We want to individualize the treatment based on their underlying disease cause, their endotype, and then on their phenotype, and really aggressively go against particularly the Pseudomonas-infected patients, the frequent exacerbator, and look for eosinophilic phenotype in your patients.

Eosinophilic Inflammation in T2-High Airways Disease

This shows some data, there is some observational data. I already mentioned about 20-30% of patients with bronchiectasis have eosinophils, and there is observational studies that show benefit to the asthma biologics, but more placebo-controlled studies are needed in this area to understand this better.

Emerging Therapeutic Options in Clinical Development

We have, fortunately, a whole host of drugs in development. You can see the list here, including the drug ensifentrine, which this study is currently underway in bronchiectasis to look at new options, new therapeutics, and, again, approaching the vicious cycle and the vicious vortex at each point in the cycle to break the cycle and improve the patient's condition.

Key Clinical Takeaways

To sum up, again, make the diagnosis as early as possible. Educate your patient. Assess them for their phenotype. Start them on the foundational therapies, like airway clearance, and then advance therapies as needed based on their phenotypical presentation.

Patient Case 1: 50-Yr-Old Female

Here is a patient case 50-year-old female.

Chronic productive cough, mucus plugs that she coughs up. She is unintentionally lost 50 pounds. You can see her pulmonary function testing shows an obstructive pattern with a moderately reduced FEV1.

We send the patient for a CT. And on the CT what Dr. Brett Elicker showed us before, the mucus plugging that is more central bronchiectasis with the inhomogeneity of the mucus. And this case really makes you want to check the patient's IgE and aspergillus-specific tests.
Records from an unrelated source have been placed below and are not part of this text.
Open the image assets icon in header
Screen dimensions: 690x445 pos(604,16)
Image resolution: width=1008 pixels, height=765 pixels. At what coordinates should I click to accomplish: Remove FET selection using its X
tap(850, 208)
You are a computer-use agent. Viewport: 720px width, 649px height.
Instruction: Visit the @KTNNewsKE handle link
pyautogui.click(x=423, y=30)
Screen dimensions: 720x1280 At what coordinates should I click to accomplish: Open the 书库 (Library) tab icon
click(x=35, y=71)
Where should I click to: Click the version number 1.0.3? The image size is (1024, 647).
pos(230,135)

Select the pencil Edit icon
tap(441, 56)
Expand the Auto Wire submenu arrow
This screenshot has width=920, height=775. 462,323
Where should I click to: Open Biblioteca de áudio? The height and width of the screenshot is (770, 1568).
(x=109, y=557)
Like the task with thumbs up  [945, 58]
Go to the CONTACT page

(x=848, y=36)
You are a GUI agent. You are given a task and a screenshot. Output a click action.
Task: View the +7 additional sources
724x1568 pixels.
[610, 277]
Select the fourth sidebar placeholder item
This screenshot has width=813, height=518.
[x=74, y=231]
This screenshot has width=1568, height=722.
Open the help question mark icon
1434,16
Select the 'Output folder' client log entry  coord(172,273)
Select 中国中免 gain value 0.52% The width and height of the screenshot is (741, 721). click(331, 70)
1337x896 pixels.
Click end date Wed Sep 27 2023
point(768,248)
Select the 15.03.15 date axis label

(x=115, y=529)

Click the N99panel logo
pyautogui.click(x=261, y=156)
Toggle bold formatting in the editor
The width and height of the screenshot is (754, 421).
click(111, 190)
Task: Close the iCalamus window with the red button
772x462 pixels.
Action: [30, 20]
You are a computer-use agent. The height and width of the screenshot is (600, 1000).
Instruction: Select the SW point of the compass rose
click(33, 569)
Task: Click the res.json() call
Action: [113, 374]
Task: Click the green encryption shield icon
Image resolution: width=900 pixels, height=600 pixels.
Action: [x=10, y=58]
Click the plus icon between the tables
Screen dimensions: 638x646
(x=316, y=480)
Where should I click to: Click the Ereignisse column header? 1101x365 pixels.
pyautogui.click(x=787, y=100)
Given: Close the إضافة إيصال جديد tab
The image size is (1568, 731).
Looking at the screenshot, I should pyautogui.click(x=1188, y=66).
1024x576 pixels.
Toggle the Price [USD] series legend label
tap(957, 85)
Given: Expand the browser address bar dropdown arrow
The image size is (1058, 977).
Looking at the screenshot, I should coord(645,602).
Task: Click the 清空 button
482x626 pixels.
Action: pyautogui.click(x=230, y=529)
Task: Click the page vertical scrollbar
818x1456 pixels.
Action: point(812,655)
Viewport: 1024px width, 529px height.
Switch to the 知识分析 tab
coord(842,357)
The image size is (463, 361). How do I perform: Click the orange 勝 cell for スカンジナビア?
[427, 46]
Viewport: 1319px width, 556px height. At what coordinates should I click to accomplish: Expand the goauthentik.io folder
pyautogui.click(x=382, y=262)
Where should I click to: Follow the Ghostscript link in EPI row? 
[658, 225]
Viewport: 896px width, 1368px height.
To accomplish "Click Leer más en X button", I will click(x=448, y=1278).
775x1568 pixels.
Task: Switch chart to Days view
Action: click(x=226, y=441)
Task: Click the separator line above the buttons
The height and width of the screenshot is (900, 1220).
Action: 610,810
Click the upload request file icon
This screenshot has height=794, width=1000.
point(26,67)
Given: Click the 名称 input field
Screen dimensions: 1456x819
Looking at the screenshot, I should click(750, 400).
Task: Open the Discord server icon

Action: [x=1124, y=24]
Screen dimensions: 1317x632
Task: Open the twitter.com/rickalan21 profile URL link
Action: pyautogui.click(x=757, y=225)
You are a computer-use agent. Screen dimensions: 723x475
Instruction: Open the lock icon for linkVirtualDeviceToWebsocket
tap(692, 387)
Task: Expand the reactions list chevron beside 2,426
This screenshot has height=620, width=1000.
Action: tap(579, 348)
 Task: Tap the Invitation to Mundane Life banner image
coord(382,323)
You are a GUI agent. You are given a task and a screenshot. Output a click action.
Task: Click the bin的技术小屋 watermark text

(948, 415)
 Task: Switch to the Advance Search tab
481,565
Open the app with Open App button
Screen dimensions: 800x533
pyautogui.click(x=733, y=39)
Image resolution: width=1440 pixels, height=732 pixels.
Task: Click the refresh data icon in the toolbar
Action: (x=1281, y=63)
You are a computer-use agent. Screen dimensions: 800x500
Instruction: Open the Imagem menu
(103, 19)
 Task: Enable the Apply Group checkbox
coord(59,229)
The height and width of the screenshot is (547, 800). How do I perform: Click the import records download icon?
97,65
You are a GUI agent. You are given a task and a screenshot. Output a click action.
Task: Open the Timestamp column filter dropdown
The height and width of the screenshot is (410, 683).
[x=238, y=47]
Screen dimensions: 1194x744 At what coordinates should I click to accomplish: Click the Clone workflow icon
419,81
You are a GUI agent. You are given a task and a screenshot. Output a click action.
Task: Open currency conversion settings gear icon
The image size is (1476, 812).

And as shown previously by Dr. Elicker, really the imaging clinches this, that this is ABPA. Any comments, Dr. Elicker or Dr. Griffith, about this case?

Dr. Elicker: No, just the CTs, as you said, is pretty typical. The high attenuation mucus in the partly collapsed lung there, so very, very classic. And always remember that bronchiectasis can cause significant bronchiectasis, often causes collapse of lungs.

In the middle lobe there is some partial collapse there, but yes, pretty typical.

Dr. O'Donnell: And this is one kind of patient that sometimes really the bronchiectasis can be almost reversed with appropriate treatment of the ABPA. So really important to recognize this.

So the bottom line, again, is the cycle of infection, inflammation, lung damage, and we really want to use all of our armamentarium that we have discussed to deal with all aspects of this disease to help our patients.